* WHAT THE TASK ASKS: Copy every line from the records below that carries the word "title".
• • • • • • •
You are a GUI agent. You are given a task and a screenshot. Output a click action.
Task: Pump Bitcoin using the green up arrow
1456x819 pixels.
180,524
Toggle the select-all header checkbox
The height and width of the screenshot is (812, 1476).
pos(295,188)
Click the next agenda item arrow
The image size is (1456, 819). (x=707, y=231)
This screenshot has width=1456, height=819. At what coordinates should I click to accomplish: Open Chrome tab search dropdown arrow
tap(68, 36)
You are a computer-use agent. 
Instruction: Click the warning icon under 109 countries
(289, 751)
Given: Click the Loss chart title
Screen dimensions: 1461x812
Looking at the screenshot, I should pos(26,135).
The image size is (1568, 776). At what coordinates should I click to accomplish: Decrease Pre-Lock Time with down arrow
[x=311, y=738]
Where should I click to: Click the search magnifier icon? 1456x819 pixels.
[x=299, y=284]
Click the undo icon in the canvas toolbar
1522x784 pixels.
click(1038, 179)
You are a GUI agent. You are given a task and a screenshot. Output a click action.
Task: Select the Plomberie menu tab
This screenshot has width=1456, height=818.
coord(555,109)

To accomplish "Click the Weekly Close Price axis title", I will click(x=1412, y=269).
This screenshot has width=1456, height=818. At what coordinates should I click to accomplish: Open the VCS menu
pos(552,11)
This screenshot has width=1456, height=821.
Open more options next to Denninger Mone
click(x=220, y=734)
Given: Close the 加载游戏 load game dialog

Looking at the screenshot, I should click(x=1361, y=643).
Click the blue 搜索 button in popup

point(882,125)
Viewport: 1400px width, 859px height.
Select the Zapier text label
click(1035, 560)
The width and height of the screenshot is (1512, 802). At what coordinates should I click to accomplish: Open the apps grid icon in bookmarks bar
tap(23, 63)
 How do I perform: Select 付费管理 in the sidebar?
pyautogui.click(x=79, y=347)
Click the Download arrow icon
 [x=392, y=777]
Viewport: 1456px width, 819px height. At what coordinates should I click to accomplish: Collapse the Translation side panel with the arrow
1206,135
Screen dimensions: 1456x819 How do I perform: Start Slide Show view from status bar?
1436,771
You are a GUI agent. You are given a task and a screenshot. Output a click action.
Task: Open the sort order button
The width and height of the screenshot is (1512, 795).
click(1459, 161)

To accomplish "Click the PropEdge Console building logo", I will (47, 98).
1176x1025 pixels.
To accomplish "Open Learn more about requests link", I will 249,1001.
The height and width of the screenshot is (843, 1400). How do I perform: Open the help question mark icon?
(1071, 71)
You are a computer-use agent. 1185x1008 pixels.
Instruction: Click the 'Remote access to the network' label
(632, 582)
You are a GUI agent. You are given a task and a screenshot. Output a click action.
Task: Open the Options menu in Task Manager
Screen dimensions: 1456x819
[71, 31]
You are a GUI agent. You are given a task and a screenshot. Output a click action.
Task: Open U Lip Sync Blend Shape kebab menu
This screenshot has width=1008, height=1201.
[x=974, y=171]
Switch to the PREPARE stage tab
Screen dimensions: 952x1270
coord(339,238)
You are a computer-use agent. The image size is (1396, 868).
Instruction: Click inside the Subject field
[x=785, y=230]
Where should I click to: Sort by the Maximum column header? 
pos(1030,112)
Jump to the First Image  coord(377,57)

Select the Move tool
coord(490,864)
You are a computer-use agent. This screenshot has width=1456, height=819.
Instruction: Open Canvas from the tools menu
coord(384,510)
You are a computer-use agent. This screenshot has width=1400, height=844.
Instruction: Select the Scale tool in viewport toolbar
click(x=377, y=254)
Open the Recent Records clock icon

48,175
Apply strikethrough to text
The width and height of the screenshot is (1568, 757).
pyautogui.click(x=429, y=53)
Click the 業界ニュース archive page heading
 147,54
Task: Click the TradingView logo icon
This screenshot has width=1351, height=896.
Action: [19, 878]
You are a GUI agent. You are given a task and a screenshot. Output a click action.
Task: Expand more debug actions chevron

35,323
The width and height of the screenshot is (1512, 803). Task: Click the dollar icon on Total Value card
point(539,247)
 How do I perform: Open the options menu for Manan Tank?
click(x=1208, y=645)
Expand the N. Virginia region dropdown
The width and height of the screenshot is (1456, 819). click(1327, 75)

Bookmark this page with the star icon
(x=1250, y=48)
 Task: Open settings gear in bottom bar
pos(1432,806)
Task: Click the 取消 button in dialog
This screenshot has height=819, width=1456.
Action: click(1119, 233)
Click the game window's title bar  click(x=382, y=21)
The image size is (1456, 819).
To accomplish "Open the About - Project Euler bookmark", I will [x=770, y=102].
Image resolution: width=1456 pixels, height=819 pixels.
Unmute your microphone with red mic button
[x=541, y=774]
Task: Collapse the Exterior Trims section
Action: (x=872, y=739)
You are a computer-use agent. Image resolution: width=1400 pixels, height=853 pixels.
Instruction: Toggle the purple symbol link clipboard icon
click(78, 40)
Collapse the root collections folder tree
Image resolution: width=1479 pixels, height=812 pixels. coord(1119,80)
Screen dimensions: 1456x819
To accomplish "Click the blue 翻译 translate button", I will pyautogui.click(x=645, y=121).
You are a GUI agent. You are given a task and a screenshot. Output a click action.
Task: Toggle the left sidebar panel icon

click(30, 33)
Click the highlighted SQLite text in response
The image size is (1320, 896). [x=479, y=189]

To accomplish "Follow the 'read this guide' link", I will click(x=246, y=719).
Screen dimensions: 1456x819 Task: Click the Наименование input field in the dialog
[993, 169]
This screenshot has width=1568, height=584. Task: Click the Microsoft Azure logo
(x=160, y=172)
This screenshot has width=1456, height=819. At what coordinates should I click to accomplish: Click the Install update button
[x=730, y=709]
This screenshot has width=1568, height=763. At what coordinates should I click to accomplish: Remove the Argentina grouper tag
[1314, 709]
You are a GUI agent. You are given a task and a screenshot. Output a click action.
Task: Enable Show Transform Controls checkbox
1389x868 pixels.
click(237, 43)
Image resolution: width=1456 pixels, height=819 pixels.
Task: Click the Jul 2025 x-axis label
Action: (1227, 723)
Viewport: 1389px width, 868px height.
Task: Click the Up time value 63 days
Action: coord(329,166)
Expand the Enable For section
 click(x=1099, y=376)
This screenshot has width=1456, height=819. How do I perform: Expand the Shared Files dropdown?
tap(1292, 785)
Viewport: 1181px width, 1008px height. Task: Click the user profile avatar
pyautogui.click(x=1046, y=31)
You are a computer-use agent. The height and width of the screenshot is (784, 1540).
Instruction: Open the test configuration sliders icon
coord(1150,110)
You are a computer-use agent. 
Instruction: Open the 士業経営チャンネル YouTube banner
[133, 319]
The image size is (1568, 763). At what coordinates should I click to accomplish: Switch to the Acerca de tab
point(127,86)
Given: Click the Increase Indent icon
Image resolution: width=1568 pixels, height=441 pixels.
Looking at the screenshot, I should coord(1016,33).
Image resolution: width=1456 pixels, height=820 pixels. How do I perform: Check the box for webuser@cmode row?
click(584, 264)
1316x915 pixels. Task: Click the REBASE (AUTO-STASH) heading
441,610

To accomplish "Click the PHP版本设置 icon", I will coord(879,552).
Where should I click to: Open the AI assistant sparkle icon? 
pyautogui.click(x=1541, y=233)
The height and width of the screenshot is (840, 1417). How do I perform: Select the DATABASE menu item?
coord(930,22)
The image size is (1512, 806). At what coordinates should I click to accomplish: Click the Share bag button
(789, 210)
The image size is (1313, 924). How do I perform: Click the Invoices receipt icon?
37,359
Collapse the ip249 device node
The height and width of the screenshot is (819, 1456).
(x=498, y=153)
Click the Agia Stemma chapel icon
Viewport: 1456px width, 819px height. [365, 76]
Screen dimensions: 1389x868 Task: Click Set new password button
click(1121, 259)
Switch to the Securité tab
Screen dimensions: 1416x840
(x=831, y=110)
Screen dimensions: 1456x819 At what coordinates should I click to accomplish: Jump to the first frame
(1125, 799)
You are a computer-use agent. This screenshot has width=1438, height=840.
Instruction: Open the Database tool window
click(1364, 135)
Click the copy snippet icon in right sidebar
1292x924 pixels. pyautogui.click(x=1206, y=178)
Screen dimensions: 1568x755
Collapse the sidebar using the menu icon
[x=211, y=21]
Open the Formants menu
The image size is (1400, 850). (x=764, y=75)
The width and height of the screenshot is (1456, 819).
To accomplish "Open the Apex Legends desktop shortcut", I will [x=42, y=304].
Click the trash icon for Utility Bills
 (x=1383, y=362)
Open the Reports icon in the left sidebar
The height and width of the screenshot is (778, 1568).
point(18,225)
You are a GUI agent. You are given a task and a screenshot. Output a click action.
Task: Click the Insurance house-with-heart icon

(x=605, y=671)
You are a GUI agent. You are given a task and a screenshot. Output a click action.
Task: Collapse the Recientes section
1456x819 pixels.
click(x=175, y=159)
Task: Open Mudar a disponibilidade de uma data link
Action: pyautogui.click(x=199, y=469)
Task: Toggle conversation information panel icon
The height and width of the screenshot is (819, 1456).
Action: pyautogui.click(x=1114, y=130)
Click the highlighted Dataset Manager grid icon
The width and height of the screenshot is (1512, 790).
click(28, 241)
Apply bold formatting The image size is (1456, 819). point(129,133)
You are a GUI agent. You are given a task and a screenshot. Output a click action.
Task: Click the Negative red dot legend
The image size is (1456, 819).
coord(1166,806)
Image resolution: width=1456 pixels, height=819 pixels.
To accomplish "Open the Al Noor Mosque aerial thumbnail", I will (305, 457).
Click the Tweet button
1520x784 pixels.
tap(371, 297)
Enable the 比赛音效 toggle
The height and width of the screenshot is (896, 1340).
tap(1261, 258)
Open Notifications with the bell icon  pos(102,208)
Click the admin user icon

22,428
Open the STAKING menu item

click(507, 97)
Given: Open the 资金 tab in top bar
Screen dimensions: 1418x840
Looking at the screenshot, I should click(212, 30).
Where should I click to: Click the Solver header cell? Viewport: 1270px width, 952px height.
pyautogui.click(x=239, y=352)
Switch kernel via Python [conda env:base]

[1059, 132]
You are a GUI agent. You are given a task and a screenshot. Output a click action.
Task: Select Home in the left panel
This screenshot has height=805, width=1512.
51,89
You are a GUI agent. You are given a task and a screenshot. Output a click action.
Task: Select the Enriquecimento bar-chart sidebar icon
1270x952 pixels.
• • • • • • •
* RESPONSE AREA:
Given: Click the Loss chart title
To accomplish "Click the Weekly Close Price axis title", I will click(x=1412, y=269).
Click the game window's title bar  click(x=382, y=21)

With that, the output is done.